Arms of the Earl of Antrim

Randal Alexander McDonnell, 10th Earl of Antrim DL (born 2 July 1967), previously known as Viscount Dunluce, is a Northern Irish landowner, with an estate based at Glenarm Castle, and a City of London businessman, chairman of Sarasin & Partners LLP a subsidiary of J. Safra Sarasin. He is also a Deputy Lieutenant of County Antrim.

==Early life and education==
The only son of Alexander McDonnell, 9th Earl of Antrim, and a grandson of the sculptor Angela Sykes, the present Lord Antrim was educated at Gresham's School and Worcester College, Oxford, where he graduated in Modern History. He is the nephew of the artist Hector McDonnell.

==Career==
After Oxford, Dunluce, as he then was, embarked on a career in asset management in the City of London. In 1992, when he was twenty-five, his father put him in charge of the Glenarm Castle estate, and in that role he invested in Glenarm Shorthorn Beef, Glenarm Organic Salmon and hydroelectric power. Glenarm Castle was first built in 1603 by Antrim's ancestor Randal MacSorley MacDonnell.
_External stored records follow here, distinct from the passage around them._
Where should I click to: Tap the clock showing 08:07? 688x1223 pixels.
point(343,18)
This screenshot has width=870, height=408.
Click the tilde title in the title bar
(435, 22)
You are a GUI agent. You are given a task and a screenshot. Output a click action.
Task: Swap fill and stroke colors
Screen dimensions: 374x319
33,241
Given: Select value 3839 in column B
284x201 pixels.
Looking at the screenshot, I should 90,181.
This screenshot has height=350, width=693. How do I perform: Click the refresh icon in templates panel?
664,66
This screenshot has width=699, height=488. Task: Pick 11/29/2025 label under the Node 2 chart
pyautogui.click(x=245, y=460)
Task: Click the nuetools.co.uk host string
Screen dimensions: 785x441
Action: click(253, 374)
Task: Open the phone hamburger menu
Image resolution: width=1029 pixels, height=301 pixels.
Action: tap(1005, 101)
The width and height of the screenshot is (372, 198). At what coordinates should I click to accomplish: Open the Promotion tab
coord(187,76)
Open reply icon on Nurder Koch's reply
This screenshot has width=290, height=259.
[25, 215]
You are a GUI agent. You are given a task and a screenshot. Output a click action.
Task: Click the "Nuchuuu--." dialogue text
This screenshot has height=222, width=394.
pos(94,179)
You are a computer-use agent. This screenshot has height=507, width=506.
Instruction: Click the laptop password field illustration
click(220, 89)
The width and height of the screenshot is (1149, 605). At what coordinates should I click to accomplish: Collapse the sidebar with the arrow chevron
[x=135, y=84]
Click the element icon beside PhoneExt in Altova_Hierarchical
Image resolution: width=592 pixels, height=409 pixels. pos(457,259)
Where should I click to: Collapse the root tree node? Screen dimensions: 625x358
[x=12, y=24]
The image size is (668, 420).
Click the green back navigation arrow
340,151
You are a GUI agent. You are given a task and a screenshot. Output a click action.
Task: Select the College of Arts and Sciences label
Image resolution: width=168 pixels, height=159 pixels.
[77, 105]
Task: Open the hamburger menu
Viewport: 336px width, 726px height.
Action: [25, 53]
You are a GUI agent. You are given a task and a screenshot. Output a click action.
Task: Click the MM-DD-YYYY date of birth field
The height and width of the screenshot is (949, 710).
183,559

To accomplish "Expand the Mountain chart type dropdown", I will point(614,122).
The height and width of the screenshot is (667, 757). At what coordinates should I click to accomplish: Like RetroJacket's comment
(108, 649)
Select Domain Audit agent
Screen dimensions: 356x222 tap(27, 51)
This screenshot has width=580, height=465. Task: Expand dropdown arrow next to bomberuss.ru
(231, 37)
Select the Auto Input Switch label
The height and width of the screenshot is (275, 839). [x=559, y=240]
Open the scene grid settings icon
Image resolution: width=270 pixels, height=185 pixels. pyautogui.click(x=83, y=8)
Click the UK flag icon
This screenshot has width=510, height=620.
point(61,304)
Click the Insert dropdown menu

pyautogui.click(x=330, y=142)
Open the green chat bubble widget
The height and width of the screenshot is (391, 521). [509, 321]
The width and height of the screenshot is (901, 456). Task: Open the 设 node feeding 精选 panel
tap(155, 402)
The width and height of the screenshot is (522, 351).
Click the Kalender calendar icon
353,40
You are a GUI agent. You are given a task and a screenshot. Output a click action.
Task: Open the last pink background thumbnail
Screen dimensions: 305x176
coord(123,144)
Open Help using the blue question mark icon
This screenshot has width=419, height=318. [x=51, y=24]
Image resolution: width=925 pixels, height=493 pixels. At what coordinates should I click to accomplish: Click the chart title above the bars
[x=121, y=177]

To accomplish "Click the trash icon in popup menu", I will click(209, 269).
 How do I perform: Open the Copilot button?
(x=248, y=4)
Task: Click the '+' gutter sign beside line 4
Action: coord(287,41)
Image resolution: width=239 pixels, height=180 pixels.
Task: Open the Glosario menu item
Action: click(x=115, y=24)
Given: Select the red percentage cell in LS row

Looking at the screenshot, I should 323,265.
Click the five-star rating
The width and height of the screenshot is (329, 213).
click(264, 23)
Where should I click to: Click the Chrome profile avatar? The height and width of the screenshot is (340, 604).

He was an investment manager at NCL Investments from 1993 to 1997. In 1998 he began to work at Sarasin & Partners LLP, where he has been chairman since 2008, taking responsibility for the investment mandates of the firm's largest customers and its charitable endowments. He managed the creation of the Sarrasin presence in Dublin and is also a non-executive director of Aberdeen Standard Asia Focus PLC. In 2002, he was a member of three London clubs, the Savile, the Turf, and the Beefsteak.

In December 2013, as Dunluce, he was appointed a Deputy Lieutenant for County Antrim.

When his father died on 21 July 2021, Antrim inherited the earldom, subsidiary titles and estates.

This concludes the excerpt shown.